*Exercise*. Search for the word "item" in the entries. Each line that holds it should be copied.

[Recorded data]
*** Block opens ***

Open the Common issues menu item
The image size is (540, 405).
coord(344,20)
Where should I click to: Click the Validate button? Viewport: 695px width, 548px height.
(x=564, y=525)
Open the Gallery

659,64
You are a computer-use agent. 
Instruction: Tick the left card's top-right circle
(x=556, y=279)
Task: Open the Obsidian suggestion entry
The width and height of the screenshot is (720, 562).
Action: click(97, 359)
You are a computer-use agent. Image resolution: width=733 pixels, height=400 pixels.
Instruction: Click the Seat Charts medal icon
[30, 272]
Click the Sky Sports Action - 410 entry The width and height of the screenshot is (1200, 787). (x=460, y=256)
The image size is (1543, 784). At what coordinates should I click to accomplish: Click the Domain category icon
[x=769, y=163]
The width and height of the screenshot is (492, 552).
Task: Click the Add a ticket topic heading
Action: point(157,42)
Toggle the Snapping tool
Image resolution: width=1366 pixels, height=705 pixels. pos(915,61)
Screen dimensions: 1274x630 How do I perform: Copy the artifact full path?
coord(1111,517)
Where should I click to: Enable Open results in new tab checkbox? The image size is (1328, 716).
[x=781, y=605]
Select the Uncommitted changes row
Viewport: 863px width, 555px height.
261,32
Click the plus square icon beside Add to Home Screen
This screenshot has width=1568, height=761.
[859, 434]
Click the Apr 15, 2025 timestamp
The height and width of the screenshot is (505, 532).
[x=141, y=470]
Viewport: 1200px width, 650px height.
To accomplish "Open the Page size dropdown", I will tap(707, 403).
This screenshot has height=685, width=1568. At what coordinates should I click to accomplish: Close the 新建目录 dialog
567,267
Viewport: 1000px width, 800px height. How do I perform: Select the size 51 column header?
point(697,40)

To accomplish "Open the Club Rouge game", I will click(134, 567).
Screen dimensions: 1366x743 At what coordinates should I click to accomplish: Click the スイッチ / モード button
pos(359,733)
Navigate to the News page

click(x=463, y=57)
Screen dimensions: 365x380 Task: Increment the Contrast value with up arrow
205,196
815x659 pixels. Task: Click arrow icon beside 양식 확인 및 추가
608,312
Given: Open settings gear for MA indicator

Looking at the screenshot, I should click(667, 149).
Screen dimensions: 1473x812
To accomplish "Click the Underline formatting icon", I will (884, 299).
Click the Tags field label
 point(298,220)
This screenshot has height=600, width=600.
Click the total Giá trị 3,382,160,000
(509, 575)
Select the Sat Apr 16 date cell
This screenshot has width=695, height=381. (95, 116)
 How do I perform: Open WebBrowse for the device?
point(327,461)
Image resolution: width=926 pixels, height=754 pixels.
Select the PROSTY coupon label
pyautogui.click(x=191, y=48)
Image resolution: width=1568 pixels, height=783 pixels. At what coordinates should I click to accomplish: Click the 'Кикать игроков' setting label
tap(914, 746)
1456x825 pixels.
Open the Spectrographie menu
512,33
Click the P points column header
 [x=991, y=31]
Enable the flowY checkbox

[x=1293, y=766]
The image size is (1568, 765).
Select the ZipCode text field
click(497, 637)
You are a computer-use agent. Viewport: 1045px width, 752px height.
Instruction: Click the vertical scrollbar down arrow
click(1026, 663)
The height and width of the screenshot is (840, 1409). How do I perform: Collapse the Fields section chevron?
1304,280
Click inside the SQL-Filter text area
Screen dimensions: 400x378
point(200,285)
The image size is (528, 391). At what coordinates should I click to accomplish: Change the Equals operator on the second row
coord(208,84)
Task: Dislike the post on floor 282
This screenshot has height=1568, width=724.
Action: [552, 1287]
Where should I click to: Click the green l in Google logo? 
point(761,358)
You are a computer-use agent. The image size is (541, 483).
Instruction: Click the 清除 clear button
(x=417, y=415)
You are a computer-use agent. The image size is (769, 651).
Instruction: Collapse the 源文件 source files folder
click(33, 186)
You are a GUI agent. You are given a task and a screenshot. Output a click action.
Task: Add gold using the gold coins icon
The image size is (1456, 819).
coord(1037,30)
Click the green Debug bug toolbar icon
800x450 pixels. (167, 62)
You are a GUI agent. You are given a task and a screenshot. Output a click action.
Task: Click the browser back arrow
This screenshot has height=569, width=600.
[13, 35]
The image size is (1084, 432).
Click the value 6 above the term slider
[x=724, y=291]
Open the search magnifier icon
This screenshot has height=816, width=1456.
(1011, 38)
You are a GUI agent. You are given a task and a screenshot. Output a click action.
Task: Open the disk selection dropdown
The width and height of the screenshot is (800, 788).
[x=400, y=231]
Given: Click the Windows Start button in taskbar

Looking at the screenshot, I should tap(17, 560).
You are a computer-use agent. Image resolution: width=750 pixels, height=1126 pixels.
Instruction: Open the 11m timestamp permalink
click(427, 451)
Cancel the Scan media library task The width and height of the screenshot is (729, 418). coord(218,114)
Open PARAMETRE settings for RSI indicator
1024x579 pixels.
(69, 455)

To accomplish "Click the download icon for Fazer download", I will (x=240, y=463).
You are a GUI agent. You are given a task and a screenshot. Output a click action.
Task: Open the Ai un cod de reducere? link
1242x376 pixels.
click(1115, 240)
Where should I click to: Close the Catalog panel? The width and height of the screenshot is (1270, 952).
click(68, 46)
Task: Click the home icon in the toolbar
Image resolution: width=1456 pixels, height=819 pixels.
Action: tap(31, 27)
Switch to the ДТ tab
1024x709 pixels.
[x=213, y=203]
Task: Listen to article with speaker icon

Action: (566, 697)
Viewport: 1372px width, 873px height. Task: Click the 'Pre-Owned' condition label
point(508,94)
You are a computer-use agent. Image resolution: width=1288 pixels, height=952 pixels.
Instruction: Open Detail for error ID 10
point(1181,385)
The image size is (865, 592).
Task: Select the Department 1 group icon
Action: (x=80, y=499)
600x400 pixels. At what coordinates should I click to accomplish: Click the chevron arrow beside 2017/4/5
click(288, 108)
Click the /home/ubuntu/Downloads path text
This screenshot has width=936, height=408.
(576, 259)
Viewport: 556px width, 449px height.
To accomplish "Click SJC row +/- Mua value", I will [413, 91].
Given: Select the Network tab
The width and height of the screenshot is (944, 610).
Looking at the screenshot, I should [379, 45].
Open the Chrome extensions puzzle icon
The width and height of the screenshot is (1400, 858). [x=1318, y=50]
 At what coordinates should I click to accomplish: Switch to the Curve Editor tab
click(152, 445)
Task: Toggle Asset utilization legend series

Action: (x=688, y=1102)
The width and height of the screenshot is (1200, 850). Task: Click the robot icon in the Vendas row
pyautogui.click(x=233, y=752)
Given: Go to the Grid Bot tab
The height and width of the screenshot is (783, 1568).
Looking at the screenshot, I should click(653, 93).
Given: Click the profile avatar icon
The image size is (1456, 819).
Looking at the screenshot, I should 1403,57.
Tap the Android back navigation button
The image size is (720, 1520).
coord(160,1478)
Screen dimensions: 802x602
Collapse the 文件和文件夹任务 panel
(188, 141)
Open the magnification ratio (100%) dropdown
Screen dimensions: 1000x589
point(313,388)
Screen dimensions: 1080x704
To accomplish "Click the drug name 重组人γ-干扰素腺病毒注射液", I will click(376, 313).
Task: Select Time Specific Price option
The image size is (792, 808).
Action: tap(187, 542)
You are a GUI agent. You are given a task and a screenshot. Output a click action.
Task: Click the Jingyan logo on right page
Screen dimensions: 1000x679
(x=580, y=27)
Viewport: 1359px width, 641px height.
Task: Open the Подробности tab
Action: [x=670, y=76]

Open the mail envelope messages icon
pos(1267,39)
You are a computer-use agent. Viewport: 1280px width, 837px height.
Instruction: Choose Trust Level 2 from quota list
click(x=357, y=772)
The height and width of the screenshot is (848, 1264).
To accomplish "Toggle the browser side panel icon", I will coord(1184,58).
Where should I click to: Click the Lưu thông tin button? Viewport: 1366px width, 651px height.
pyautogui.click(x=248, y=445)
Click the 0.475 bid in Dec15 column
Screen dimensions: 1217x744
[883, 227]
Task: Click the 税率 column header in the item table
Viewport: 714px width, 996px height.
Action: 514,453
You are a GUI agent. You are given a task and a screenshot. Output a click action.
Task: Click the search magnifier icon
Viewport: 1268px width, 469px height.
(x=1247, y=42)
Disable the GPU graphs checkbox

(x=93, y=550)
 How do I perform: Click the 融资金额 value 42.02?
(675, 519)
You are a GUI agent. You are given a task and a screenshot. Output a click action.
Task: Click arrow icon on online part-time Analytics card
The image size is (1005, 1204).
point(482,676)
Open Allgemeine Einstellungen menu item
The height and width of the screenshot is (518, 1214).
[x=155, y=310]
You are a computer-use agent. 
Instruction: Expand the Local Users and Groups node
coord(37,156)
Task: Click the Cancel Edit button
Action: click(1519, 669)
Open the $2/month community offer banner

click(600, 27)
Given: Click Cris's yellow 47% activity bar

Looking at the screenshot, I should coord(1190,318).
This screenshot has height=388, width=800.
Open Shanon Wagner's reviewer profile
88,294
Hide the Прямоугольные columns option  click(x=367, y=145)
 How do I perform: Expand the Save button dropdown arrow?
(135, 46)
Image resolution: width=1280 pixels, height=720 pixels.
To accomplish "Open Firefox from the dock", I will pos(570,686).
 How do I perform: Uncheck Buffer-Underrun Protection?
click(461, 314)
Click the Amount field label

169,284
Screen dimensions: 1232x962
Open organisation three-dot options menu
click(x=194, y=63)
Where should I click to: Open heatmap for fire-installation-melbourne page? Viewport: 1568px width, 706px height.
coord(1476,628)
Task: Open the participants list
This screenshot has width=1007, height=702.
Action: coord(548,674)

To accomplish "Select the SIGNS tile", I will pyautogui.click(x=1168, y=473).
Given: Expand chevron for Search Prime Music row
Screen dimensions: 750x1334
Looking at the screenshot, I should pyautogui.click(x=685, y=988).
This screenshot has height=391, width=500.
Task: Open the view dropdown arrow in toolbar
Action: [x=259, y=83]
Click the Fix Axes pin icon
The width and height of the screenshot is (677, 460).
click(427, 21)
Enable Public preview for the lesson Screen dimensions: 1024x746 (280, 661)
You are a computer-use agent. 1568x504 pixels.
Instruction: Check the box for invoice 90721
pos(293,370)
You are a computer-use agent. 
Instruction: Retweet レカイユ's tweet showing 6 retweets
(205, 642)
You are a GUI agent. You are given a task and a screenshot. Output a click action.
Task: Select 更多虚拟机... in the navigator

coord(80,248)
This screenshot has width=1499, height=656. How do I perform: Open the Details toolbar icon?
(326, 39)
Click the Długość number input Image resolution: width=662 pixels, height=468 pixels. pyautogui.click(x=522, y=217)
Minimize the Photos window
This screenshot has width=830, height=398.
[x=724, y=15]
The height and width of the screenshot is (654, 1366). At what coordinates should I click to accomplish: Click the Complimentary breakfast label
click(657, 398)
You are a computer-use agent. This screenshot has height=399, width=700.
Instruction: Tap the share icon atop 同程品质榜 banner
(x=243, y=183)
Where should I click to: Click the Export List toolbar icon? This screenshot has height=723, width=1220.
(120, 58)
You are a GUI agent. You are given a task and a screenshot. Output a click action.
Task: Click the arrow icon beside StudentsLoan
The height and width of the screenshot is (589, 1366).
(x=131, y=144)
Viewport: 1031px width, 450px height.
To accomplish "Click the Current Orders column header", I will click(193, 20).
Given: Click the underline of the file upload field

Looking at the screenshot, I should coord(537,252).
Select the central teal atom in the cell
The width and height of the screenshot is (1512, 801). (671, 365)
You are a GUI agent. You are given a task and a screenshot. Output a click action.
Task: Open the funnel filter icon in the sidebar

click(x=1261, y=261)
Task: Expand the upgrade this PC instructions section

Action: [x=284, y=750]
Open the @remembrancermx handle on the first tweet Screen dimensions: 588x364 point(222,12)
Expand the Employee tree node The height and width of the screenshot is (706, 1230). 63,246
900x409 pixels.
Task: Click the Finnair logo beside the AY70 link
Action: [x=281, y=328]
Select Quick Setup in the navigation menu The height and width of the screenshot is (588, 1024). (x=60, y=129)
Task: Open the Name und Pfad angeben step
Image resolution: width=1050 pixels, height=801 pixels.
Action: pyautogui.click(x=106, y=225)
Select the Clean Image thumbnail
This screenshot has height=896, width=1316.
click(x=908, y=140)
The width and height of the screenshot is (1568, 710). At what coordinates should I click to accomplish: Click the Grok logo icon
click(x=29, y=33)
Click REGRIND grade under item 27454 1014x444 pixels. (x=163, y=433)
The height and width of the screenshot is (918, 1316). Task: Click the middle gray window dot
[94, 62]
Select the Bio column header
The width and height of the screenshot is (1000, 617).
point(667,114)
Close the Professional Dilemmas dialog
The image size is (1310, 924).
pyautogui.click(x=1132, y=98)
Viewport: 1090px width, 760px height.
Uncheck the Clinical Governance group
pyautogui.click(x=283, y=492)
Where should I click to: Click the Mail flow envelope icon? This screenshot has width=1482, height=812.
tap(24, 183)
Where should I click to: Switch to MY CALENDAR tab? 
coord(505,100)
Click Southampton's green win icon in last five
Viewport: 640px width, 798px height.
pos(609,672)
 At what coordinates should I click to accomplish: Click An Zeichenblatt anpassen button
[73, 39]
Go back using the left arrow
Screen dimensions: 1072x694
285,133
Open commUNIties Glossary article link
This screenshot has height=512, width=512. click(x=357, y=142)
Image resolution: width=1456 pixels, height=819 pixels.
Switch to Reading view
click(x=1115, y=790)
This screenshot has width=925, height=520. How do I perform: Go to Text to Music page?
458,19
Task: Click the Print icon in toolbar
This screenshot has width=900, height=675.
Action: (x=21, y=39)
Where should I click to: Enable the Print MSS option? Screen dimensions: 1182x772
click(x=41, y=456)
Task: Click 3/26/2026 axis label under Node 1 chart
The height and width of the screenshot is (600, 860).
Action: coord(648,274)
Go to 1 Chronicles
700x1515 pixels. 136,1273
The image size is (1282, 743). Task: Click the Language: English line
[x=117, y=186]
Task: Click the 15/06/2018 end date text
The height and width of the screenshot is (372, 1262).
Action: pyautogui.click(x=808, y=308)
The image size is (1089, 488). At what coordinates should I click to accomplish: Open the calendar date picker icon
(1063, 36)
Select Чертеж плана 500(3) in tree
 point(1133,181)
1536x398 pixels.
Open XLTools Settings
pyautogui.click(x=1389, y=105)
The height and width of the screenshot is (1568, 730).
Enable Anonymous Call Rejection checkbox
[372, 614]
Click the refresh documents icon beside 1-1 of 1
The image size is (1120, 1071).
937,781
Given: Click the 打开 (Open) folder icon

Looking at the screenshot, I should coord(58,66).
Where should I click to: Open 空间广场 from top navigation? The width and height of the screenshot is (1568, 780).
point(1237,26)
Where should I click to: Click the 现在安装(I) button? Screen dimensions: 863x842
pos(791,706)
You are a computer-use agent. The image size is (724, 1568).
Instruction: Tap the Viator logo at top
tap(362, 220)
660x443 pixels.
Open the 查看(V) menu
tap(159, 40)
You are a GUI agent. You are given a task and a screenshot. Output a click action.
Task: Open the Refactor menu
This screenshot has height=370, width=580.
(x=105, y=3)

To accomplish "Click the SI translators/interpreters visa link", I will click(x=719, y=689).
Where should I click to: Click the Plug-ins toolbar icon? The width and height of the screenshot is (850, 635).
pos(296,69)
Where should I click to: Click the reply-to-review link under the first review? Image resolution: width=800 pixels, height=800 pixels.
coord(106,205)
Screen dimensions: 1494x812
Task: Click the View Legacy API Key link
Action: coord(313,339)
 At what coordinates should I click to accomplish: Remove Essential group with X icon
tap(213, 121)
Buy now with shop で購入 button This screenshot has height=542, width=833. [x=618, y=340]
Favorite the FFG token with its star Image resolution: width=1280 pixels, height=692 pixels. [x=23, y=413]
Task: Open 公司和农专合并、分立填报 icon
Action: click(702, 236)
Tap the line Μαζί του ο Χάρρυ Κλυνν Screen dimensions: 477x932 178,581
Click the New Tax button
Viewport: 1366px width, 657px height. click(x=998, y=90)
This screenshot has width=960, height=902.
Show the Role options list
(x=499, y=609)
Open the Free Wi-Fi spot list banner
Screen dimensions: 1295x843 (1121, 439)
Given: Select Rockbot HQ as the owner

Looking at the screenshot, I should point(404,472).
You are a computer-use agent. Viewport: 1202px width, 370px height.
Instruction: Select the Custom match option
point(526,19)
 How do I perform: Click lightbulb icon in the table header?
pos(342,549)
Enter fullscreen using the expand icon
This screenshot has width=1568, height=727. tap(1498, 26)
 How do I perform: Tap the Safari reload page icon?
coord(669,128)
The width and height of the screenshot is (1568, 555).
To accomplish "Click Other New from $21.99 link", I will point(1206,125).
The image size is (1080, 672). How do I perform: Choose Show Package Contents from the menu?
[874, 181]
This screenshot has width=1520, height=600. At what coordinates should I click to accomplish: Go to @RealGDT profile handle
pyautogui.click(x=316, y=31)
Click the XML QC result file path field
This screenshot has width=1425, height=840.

*** Block closes ***

*Result*.
Open the Common issues menu item
Task: Click the 税率 column header in the item table
Open Allgemeine Einstellungen menu item
Click REGRIND grade under item 27454 1014x444 pixels. (x=163, y=433)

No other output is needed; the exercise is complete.